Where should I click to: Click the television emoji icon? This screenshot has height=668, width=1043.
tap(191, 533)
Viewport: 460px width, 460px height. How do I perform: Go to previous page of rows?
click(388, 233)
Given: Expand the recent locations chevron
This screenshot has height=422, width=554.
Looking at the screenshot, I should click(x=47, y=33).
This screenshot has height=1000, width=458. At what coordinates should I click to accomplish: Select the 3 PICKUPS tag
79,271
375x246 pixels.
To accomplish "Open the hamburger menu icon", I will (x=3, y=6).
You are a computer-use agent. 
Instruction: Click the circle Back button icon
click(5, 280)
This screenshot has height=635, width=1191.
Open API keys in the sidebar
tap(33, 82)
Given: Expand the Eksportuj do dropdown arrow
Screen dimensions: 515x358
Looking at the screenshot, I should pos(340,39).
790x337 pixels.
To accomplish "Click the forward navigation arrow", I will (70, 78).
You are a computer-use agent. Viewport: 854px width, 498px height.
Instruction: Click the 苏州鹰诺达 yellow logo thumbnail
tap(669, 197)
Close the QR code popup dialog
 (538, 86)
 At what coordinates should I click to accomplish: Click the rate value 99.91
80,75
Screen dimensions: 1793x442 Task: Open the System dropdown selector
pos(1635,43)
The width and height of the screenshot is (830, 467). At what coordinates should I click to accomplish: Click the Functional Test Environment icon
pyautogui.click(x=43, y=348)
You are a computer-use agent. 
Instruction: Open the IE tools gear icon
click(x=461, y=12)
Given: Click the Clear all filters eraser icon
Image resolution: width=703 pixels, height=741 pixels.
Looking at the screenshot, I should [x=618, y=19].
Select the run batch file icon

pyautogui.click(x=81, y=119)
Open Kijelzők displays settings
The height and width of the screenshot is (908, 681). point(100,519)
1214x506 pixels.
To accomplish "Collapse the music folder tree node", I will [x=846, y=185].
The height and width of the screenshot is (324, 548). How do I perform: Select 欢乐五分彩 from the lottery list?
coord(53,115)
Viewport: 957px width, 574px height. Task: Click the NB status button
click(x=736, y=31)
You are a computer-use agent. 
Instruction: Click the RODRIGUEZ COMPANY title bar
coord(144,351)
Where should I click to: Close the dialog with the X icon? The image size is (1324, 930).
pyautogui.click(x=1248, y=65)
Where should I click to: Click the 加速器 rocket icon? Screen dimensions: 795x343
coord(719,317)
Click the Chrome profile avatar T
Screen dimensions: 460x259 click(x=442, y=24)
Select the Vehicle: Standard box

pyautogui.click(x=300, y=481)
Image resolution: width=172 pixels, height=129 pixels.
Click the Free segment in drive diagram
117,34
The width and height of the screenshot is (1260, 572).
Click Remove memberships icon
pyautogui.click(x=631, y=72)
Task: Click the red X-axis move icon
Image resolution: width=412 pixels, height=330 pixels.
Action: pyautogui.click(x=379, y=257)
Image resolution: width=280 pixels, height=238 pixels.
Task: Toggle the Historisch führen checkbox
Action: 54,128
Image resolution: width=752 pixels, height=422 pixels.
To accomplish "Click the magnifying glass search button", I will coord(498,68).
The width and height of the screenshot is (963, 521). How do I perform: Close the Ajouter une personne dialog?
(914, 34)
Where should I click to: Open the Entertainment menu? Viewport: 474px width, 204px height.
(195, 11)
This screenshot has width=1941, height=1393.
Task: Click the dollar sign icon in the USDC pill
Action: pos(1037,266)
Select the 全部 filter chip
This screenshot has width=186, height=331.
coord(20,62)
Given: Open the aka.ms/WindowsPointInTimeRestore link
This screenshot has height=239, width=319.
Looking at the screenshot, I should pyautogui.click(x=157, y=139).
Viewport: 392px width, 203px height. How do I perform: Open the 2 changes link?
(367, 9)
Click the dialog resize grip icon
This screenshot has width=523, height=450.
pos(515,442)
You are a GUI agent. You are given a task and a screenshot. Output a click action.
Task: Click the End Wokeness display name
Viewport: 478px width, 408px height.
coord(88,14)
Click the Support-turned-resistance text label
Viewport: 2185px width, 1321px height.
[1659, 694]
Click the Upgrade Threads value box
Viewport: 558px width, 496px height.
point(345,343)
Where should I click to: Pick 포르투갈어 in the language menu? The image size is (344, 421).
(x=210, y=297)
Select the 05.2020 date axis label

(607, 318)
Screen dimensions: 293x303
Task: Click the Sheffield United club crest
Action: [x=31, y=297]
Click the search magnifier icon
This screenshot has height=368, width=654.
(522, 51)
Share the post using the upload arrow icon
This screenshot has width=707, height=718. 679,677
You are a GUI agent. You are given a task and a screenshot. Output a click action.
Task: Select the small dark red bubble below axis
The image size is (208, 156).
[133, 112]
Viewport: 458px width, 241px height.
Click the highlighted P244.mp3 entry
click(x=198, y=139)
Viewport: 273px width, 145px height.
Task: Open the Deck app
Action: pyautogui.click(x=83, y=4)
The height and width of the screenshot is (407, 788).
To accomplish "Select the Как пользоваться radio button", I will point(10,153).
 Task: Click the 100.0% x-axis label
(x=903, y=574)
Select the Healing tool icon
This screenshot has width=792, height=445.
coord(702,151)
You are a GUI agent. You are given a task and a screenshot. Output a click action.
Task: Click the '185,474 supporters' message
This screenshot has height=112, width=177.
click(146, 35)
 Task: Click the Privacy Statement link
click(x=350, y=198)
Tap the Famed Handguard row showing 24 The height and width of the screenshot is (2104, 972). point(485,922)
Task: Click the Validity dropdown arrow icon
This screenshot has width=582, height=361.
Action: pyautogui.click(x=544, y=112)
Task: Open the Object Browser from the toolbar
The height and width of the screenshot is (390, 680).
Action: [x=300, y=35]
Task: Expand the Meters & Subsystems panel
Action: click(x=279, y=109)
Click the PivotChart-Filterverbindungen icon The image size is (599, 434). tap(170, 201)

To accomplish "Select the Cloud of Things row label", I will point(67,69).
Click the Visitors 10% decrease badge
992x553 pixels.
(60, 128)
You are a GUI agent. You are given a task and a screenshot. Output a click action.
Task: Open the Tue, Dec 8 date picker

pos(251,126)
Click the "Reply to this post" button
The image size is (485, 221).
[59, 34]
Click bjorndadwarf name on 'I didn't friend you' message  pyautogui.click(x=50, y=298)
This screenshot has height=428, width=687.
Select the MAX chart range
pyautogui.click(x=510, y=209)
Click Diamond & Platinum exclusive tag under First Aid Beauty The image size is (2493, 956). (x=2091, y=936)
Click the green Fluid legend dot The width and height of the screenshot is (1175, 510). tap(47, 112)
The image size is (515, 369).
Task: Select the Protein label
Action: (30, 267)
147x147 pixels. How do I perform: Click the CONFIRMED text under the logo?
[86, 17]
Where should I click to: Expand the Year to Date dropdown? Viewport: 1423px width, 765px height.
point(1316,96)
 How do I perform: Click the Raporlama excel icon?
=======
**Try it:** All entries are to be repeated exactly and completely.

**Task response:**
Where should I click to: Click the television emoji icon? This screenshot has height=668, width=1043.
tap(191, 533)
Viewport: 460px width, 460px height. How do I perform: Go to previous page of rows?
click(388, 233)
Given: Expand the recent locations chevron
This screenshot has height=422, width=554.
Looking at the screenshot, I should click(x=47, y=33).
This screenshot has height=1000, width=458. At what coordinates should I click to accomplish: Select the 3 PICKUPS tag
79,271
375x246 pixels.
To accomplish "Open the hamburger menu icon", I will (x=3, y=6).
You are a computer-use agent. 
Instruction: Click the circle Back button icon
click(5, 280)
This screenshot has height=635, width=1191.
Open API keys in the sidebar
tap(33, 82)
Given: Expand the Eksportuj do dropdown arrow
Screen dimensions: 515x358
Looking at the screenshot, I should pos(340,39).
790x337 pixels.
To accomplish "Click the forward navigation arrow", I will (70, 78).
You are a computer-use agent. Viewport: 854px width, 498px height.
Instruction: Click the 苏州鹰诺达 yellow logo thumbnail
tap(669, 197)
Close the QR code popup dialog
 (538, 86)
 At what coordinates should I click to accomplish: Click the rate value 99.91
80,75
Screen dimensions: 1793x442 Task: Open the System dropdown selector
pos(1635,43)
The width and height of the screenshot is (830, 467). At what coordinates should I click to accomplish: Click the Functional Test Environment icon
pyautogui.click(x=43, y=348)
You are a computer-use agent. 
Instruction: Open the IE tools gear icon
click(x=461, y=12)
Given: Click the Clear all filters eraser icon
Image resolution: width=703 pixels, height=741 pixels.
Looking at the screenshot, I should [x=618, y=19].
Select the run batch file icon

pyautogui.click(x=81, y=119)
Open Kijelzők displays settings
The height and width of the screenshot is (908, 681). point(100,519)
1214x506 pixels.
To accomplish "Collapse the music folder tree node", I will [x=846, y=185].
The height and width of the screenshot is (324, 548). How do I perform: Select 欢乐五分彩 from the lottery list?
coord(53,115)
Viewport: 957px width, 574px height. Task: Click the NB status button
click(x=736, y=31)
You are a computer-use agent. 
Instruction: Click the RODRIGUEZ COMPANY title bar
coord(144,351)
Where should I click to: Close the dialog with the X icon? The image size is (1324, 930).
pyautogui.click(x=1248, y=65)
Where should I click to: Click the 加速器 rocket icon? Screen dimensions: 795x343
coord(719,317)
Click the Chrome profile avatar T
Screen dimensions: 460x259 click(x=442, y=24)
Select the Vehicle: Standard box

pyautogui.click(x=300, y=481)
Image resolution: width=172 pixels, height=129 pixels.
Click the Free segment in drive diagram
117,34
The width and height of the screenshot is (1260, 572).
Click Remove memberships icon
pyautogui.click(x=631, y=72)
Task: Click the red X-axis move icon
Image resolution: width=412 pixels, height=330 pixels.
Action: pyautogui.click(x=379, y=257)
Image resolution: width=280 pixels, height=238 pixels.
Task: Toggle the Historisch führen checkbox
Action: 54,128
Image resolution: width=752 pixels, height=422 pixels.
To accomplish "Click the magnifying glass search button", I will coord(498,68).
The width and height of the screenshot is (963, 521). How do I perform: Close the Ajouter une personne dialog?
(914, 34)
Where should I click to: Open the Entertainment menu? Viewport: 474px width, 204px height.
(195, 11)
This screenshot has width=1941, height=1393.
Task: Click the dollar sign icon in the USDC pill
Action: pos(1037,266)
Select the 全部 filter chip
This screenshot has width=186, height=331.
coord(20,62)
Given: Open the aka.ms/WindowsPointInTimeRestore link
This screenshot has height=239, width=319.
Looking at the screenshot, I should pyautogui.click(x=157, y=139).
Viewport: 392px width, 203px height. How do I perform: Open the 2 changes link?
(367, 9)
Click the dialog resize grip icon
This screenshot has width=523, height=450.
pos(515,442)
You are a GUI agent. You are given a task and a screenshot. Output a click action.
Task: Click the End Wokeness display name
Viewport: 478px width, 408px height.
coord(88,14)
Click the Support-turned-resistance text label
Viewport: 2185px width, 1321px height.
[1659, 694]
Click the Upgrade Threads value box
Viewport: 558px width, 496px height.
point(345,343)
Where should I click to: Pick 포르투갈어 in the language menu? The image size is (344, 421).
(x=210, y=297)
Select the 05.2020 date axis label

(607, 318)
Screen dimensions: 293x303
Task: Click the Sheffield United club crest
Action: [x=31, y=297]
Click the search magnifier icon
This screenshot has height=368, width=654.
(522, 51)
Share the post using the upload arrow icon
This screenshot has width=707, height=718. 679,677
You are a GUI agent. You are given a task and a screenshot. Output a click action.
Task: Select the small dark red bubble below axis
The image size is (208, 156).
[133, 112]
Viewport: 458px width, 241px height.
Click the highlighted P244.mp3 entry
click(x=198, y=139)
Viewport: 273px width, 145px height.
Task: Open the Deck app
Action: pyautogui.click(x=83, y=4)
The height and width of the screenshot is (407, 788).
To accomplish "Select the Как пользоваться radio button", I will point(10,153).
 Task: Click the 100.0% x-axis label
(x=903, y=574)
Select the Healing tool icon
This screenshot has width=792, height=445.
coord(702,151)
You are a GUI agent. You are given a task and a screenshot. Output a click action.
Task: Click the '185,474 supporters' message
This screenshot has height=112, width=177.
click(146, 35)
 Task: Click the Privacy Statement link
click(x=350, y=198)
Tap the Famed Handguard row showing 24 The height and width of the screenshot is (2104, 972). point(485,922)
Task: Click the Validity dropdown arrow icon
This screenshot has width=582, height=361.
Action: pyautogui.click(x=544, y=112)
Task: Open the Object Browser from the toolbar
The height and width of the screenshot is (390, 680).
Action: [x=300, y=35]
Task: Expand the Meters & Subsystems panel
Action: click(x=279, y=109)
Click the PivotChart-Filterverbindungen icon The image size is (599, 434). tap(170, 201)

To accomplish "Select the Cloud of Things row label", I will point(67,69).
Click the Visitors 10% decrease badge
992x553 pixels.
(60, 128)
You are a GUI agent. You are given a task and a screenshot. Output a click action.
Task: Open the Tue, Dec 8 date picker

pos(251,126)
Click the "Reply to this post" button
The image size is (485, 221).
[59, 34]
Click bjorndadwarf name on 'I didn't friend you' message  pyautogui.click(x=50, y=298)
This screenshot has height=428, width=687.
Select the MAX chart range
pyautogui.click(x=510, y=209)
Click Diamond & Platinum exclusive tag under First Aid Beauty The image size is (2493, 956). (x=2091, y=936)
Click the green Fluid legend dot The width and height of the screenshot is (1175, 510). tap(47, 112)
The image size is (515, 369).
Task: Select the Protein label
Action: (30, 267)
147x147 pixels. How do I perform: Click the CONFIRMED text under the logo?
[86, 17]
Where should I click to: Expand the Year to Date dropdown? Viewport: 1423px width, 765px height.
point(1316,96)
 How do I perform: Click the Raporlama excel icon?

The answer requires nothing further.